When running a test script changing the plug state each x seconds, at some point we do not receive the state anymore (this is when we get the timeout message) but the plug continues to switch correctly. After another 20 minutes or so the plug also stops switching. For the second state, I cannot find a specific point in the log, you can just see this on the plug.

Could it be some counter or buffer which will overrun after some time?

In the attached log you can find the event at 16:54:21.697,127. I needed, we can provide further logs. The problem happens with different units (gateway and plug) so it is not related to a specific hardware.

ZigBee gateway version is the latest (exact versions of each module at the beginning of the trace), the Z-Stack on the module is 4.20.00.35.

Regards
Peter

  • Sorry, the attachment was missing in the previous post.

    5807.zigbee.zip

  • Hi,

    Does the issue clear up if you:
    - reset the ZNP?
    - restart the gateway servers?

    Is it possible to provide a log with more verbose logs enabled?
    For example, in zigbeeHAgw --> setup_for_arm --> export NPI_CMD="./$NPI_NAME $NPI_CONFIG -v 0xFFFFFFFF" (for all the other servers too).

    Regards,
    Toby

  • Hi Toby,

    Attached please find the logs with verbose enables.
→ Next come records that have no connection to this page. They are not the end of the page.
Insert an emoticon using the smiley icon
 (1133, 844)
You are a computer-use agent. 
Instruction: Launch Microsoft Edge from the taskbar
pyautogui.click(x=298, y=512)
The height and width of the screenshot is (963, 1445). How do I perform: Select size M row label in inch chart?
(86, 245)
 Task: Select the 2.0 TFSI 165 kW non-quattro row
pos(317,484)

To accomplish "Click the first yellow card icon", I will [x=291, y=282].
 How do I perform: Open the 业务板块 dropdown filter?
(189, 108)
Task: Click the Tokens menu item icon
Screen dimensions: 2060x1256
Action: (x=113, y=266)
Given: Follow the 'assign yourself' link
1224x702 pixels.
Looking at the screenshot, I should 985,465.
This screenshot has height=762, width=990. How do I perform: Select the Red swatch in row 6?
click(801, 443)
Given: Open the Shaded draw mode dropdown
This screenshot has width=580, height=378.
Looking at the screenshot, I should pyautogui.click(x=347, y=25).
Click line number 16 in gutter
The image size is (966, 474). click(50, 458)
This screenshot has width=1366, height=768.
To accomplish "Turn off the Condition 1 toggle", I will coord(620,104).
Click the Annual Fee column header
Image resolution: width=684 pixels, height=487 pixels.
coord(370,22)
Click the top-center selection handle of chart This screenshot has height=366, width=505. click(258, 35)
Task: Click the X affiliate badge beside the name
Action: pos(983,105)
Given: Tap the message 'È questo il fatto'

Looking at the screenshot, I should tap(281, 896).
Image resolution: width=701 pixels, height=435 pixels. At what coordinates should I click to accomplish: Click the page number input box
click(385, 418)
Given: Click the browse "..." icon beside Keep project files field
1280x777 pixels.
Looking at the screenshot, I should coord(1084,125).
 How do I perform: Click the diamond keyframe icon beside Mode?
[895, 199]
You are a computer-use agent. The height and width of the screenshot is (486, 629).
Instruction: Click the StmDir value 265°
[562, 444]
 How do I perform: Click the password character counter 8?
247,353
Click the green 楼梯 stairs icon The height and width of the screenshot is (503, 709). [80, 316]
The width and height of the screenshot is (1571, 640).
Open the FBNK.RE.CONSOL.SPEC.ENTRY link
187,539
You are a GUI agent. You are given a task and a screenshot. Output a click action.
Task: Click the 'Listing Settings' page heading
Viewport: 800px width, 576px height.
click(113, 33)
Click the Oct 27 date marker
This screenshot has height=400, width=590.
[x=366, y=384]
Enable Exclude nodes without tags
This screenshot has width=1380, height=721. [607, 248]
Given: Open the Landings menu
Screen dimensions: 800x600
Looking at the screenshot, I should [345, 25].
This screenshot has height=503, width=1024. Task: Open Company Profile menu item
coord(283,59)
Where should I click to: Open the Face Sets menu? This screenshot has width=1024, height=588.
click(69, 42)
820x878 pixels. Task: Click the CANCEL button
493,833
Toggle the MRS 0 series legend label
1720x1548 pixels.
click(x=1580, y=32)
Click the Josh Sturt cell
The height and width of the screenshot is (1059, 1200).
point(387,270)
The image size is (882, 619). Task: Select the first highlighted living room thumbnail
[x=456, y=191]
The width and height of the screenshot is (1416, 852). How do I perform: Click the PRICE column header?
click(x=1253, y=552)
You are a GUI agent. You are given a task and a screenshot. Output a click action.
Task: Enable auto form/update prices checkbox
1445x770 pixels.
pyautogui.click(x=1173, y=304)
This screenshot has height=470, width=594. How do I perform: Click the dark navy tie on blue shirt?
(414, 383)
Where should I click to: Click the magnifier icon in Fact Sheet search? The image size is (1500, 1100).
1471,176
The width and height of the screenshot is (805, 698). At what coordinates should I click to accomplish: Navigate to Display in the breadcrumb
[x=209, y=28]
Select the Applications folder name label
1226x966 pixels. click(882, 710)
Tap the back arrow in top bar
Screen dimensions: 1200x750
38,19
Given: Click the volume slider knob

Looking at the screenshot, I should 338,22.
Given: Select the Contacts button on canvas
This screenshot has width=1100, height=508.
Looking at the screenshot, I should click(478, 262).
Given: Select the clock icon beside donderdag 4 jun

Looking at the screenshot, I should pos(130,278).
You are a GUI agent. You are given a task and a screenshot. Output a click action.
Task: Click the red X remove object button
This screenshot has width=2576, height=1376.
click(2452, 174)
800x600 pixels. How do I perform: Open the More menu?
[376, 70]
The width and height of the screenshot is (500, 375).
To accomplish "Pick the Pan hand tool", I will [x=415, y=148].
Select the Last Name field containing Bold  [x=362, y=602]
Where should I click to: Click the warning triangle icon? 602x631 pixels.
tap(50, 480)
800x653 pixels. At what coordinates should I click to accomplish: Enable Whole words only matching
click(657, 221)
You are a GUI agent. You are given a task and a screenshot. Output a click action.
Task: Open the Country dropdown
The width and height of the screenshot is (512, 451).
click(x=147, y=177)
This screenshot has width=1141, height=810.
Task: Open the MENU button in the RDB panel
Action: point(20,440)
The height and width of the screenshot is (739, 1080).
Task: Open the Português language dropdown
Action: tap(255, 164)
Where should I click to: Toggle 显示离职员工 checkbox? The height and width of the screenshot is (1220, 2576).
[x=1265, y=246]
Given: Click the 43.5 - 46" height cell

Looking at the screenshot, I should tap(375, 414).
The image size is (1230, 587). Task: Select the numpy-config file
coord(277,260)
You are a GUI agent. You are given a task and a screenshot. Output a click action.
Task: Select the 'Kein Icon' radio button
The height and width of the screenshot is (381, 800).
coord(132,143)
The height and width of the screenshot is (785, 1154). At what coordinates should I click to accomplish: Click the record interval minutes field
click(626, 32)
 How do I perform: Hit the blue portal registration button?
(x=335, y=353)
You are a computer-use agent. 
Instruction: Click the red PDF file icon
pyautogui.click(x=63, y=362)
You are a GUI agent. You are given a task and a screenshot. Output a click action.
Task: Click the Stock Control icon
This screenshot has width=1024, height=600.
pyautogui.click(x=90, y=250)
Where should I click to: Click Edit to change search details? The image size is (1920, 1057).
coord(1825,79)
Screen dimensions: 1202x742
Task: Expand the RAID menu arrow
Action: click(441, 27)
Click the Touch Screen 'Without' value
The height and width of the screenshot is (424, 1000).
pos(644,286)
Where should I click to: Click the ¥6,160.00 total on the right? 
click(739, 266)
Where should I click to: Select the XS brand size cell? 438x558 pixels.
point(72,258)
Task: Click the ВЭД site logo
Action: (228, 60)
    zigbee1.log is the log of the initial test where it stopped responding after 2520 toggle operations.Timestamp 10:57:42:772.

    I have also tested if it is a problem with the end device. I unplugged and replugged our plug to see if it was working again but no. So we can exclude that option.

    Switching works fine again when restarting the server (zigbee2.log).

    In your answer, did you mean restarting single processes? I have tried with ZLSZNP and it was not a good idea as all other processes except GATEWAY_SRVR were closed as well. If you want me to try restarting single server processes, can you please advise on a good order? As I have to wait each time for about 2 hours to get back to the condition, it is not an ideal scenario having to try all combinations...

    Regards
    Peter

    ZigBee Logs.zip

  • Thanks for sharing the logs, I see if I can find anything there.

    Peter Hoyer said:
    In your answer, did you mean restarting single processes?


    I meant restarting all of them (I guess one by one). An example of this is shown in the script zigbeeHAgw:

    stop_all()
    {
    	stop_tracker
    	stop_nwkmgr
    	stop_others
    stop_others()                                              
    {                                                   
    	stop_gateway
    	stop_ota
    	stop_zlsznp
    	stop_npi                                                    
    }     
    start_all()                                                 
    {    
    ...
    				start_npi
    				SERVER_PID_VAR=NPI_PID
    			;;
    			2)
    				start_zlsznp
    				SERVER_PID_VAR=ZLSZNP_PID
    			;;
    			3)
    				start_netmgr
    				SERVER_PID_VAR=NETWORK_MGR_PID
    			;;
    			4)
    				start_gateway
    				SERVER_PID_VAR=GATEWAY_SERVER_PID
    			;;
    			5)
    				start_otaserver
    				SERVER_PID_VAR=OTA_SERVER_PID
    			;;

  • Hi Toby,

    Then I have done the right thing. Yes, if restarting all services, it works again well. You have it in the logs.

    Regards
    Peter

  • Looks like Z_STACK/READ is no longer active around where the issue begins to happen (which explains why the timeouts occur every 2 seconds for Z_STACK/LSTN (your app is configured to send onoff commands every 2 secs in this case?)).

    I don't see any further debug prints, so this could be a socket issue (recv  calls by Z_STACK/READ ).

    Also, there seems to be a lot of unnecessary route requests (that I've seen come up in another recent case).
    Can you use the following patch for reference?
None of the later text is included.